When you reach the line with "Viewport: 763px width, 588px" in the data below, begin printing lines exactly, and stop once the line with "View the QUEEN Gray heated blanket thumbnail" has been printed.

== SUPPLIED DATA

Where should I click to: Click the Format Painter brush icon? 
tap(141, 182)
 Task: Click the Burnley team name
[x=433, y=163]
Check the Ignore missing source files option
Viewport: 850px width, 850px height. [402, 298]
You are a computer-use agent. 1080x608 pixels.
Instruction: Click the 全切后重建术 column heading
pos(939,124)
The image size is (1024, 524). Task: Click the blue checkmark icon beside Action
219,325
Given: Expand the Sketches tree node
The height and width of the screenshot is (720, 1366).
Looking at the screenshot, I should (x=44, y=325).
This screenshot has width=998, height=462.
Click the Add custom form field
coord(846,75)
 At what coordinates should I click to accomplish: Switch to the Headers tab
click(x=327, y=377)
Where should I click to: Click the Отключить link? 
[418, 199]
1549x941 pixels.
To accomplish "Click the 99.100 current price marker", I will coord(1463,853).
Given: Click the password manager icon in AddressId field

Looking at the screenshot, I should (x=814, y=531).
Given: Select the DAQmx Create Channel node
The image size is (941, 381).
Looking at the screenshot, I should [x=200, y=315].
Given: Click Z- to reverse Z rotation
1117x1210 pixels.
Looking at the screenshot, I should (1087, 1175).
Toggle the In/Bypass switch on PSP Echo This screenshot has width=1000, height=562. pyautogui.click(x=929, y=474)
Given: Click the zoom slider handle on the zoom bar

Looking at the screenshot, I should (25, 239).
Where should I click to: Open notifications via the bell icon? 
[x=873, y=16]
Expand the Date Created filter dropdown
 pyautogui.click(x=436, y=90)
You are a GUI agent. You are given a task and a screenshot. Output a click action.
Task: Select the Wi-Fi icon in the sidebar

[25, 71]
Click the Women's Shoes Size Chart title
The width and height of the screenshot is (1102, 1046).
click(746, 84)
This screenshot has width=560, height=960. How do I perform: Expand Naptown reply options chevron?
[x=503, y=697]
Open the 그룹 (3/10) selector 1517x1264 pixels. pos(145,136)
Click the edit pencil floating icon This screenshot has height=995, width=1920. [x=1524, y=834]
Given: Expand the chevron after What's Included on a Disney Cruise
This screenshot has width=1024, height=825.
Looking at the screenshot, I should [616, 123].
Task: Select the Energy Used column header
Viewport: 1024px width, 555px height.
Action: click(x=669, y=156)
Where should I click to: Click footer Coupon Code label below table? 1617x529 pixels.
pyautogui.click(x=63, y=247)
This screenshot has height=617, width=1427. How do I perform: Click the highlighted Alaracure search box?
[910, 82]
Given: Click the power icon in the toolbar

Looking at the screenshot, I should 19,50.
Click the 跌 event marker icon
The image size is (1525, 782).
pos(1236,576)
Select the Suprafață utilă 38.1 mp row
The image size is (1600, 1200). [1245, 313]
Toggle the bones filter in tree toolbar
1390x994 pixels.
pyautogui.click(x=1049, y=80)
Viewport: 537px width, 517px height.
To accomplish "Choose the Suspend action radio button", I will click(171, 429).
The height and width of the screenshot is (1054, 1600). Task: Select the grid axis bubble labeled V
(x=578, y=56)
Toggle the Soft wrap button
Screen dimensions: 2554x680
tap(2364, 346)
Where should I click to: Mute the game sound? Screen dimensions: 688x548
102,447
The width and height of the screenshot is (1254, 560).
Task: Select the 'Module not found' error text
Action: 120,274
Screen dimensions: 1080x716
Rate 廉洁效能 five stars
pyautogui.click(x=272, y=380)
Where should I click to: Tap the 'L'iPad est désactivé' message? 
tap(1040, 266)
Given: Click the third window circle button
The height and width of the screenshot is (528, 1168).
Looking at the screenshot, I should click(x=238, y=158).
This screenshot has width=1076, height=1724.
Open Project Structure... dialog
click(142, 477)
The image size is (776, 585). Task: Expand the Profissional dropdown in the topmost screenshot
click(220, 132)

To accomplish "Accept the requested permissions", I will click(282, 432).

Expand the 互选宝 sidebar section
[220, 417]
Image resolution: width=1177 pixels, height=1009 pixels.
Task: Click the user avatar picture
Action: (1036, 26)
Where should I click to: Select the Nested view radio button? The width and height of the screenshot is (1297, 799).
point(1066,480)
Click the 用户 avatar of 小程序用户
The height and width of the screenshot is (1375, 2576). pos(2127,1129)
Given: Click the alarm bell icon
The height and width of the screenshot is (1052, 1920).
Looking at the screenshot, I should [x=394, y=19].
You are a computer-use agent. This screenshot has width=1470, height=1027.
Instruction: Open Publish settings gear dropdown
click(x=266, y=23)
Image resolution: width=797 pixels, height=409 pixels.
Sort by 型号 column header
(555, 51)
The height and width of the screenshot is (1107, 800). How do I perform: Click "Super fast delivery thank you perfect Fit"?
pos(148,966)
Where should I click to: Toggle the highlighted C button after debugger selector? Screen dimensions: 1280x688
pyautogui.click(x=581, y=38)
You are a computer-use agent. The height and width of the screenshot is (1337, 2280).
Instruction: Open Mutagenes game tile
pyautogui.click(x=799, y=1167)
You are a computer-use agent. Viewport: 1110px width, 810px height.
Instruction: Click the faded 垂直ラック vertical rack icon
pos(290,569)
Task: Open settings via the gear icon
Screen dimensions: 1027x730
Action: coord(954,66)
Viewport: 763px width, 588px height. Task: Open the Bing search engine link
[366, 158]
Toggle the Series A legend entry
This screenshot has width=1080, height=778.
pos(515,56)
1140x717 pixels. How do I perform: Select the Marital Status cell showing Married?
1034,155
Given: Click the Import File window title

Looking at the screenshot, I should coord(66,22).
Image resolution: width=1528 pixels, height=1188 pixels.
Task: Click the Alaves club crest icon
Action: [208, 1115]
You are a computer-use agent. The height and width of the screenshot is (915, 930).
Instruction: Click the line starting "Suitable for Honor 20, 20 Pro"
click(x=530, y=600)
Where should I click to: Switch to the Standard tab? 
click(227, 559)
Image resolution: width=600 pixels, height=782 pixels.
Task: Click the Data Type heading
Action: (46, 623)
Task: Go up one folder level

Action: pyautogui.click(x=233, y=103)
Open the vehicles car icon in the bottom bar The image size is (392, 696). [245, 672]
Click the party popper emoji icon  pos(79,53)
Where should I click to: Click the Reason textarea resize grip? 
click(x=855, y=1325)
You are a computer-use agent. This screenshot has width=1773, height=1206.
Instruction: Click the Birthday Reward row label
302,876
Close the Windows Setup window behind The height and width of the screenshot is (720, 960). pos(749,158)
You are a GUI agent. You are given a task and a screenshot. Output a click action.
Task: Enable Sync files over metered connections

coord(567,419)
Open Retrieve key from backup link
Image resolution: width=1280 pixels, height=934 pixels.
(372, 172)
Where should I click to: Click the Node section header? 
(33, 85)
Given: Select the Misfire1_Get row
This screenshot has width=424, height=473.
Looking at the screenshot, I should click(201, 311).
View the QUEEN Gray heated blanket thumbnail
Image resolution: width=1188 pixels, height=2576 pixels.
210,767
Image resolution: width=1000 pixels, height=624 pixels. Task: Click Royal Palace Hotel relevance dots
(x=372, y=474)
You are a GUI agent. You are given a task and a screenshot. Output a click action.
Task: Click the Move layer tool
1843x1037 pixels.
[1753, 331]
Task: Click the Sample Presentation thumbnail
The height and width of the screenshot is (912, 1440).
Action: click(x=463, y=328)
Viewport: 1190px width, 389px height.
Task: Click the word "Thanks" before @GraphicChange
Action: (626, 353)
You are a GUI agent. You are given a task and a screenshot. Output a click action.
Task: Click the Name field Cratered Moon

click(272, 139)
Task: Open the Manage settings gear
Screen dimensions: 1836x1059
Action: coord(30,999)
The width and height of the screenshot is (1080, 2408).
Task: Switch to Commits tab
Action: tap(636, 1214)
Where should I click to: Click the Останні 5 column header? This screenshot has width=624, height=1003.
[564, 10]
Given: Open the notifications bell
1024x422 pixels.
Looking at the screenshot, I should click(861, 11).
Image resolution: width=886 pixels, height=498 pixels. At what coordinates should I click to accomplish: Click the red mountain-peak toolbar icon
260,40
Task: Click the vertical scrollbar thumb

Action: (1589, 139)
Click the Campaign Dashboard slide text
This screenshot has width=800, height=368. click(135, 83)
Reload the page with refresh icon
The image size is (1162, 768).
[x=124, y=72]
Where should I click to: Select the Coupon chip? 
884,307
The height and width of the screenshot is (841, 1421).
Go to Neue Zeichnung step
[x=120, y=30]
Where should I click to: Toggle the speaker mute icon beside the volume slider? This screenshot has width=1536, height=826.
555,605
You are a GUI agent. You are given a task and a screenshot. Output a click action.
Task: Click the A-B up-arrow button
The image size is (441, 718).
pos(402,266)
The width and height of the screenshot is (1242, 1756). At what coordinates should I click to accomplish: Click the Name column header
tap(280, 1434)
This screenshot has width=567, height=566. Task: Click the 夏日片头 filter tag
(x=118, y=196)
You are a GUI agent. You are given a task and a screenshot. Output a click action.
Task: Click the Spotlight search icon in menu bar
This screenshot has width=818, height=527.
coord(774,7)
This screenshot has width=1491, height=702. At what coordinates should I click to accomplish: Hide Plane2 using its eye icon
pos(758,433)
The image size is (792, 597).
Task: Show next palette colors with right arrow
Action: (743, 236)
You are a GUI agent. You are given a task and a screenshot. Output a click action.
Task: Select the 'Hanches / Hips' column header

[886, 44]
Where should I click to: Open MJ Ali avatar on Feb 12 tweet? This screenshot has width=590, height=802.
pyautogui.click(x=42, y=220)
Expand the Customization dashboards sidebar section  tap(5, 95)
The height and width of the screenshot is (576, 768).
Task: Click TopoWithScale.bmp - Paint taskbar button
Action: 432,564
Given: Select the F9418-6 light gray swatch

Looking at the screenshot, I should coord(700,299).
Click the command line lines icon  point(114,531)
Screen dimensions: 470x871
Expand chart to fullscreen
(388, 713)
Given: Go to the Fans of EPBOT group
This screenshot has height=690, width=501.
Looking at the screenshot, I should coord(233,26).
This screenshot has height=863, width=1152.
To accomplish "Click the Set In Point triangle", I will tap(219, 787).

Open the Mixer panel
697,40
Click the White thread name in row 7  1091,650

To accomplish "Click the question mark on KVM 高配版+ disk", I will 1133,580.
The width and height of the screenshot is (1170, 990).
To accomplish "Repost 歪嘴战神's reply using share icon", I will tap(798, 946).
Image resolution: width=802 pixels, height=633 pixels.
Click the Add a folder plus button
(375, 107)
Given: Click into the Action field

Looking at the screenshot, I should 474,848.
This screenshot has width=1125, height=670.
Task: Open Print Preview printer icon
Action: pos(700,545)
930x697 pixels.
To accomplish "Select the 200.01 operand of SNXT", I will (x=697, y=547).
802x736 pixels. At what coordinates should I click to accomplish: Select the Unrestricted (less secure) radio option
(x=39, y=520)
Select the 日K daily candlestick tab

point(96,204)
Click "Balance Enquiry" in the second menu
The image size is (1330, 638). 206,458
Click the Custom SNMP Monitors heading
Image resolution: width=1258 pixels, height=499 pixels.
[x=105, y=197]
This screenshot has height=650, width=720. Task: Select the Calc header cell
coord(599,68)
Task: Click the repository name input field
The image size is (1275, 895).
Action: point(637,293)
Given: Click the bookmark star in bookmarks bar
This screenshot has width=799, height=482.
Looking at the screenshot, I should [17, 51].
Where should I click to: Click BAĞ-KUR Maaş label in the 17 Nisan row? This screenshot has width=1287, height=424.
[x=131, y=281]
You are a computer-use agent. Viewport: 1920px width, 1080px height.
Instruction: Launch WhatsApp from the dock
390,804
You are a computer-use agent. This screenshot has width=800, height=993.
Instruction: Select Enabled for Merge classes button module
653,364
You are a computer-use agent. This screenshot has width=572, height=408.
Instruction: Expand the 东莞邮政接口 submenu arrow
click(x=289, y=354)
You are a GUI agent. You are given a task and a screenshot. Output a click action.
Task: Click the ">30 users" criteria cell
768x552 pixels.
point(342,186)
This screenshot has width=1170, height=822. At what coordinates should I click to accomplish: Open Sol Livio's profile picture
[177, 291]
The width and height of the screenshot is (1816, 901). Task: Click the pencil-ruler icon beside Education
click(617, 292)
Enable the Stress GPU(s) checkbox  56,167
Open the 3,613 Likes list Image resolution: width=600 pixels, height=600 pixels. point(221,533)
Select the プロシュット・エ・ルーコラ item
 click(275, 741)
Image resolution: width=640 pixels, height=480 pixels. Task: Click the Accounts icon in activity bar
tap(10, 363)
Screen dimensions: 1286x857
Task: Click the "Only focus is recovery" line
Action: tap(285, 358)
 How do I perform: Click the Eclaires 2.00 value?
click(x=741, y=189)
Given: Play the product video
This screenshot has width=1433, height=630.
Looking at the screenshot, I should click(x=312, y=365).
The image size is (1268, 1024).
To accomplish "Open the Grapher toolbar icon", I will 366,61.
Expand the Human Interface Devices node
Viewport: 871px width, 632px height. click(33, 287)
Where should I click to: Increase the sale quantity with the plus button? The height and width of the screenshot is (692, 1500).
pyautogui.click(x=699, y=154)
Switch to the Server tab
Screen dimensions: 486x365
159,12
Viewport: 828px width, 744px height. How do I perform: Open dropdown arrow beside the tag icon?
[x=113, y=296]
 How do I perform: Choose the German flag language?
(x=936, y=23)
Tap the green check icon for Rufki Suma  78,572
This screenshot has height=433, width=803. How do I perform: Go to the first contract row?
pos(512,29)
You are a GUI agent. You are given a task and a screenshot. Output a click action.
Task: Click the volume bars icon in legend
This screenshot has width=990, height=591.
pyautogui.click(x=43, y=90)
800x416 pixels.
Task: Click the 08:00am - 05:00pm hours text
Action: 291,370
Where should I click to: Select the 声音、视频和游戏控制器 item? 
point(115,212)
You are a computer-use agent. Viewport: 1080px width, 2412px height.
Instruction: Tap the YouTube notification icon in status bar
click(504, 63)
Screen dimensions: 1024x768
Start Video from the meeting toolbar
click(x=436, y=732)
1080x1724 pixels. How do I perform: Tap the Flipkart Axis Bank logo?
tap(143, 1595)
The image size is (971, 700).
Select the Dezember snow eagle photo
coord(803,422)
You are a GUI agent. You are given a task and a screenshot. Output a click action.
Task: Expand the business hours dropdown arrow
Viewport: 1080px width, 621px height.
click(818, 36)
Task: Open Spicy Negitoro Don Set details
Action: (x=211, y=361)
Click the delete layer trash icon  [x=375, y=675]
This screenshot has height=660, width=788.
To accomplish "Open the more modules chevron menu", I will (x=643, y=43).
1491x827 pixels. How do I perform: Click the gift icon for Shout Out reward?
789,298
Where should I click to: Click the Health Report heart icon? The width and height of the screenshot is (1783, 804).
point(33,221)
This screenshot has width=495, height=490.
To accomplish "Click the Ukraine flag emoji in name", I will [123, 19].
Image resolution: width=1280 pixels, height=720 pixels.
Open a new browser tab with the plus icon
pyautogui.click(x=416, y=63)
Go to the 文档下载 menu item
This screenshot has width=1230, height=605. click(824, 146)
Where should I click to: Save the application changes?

====

__REPLY__
Viewport: 763px width, 588px height. Task: Open the Bing search engine link
[366, 158]
Toggle the Series A legend entry
This screenshot has width=1080, height=778.
pos(515,56)
1140x717 pixels. How do I perform: Select the Marital Status cell showing Married?
1034,155
Given: Click the Import File window title

Looking at the screenshot, I should coord(66,22).
Image resolution: width=1528 pixels, height=1188 pixels.
Task: Click the Alaves club crest icon
Action: [208, 1115]
You are a computer-use agent. The height and width of the screenshot is (915, 930).
Instruction: Click the line starting "Suitable for Honor 20, 20 Pro"
click(x=530, y=600)
Where should I click to: Switch to the Standard tab? 
click(227, 559)
Image resolution: width=600 pixels, height=782 pixels.
Task: Click the Data Type heading
Action: (46, 623)
Task: Go up one folder level

Action: pyautogui.click(x=233, y=103)
Open the vehicles car icon in the bottom bar The image size is (392, 696). [245, 672]
Click the party popper emoji icon  pos(79,53)
Where should I click to: Click the Reason textarea resize grip? 
click(x=855, y=1325)
You are a computer-use agent. This screenshot has width=1773, height=1206.
Instruction: Click the Birthday Reward row label
302,876
Close the Windows Setup window behind The height and width of the screenshot is (720, 960). pos(749,158)
You are a GUI agent. You are given a task and a screenshot. Output a click action.
Task: Enable Sync files over metered connections

coord(567,419)
Open Retrieve key from backup link
Image resolution: width=1280 pixels, height=934 pixels.
(372, 172)
Where should I click to: Click the Node section header? 
(33, 85)
Given: Select the Misfire1_Get row
This screenshot has width=424, height=473.
Looking at the screenshot, I should click(201, 311).
View the QUEEN Gray heated blanket thumbnail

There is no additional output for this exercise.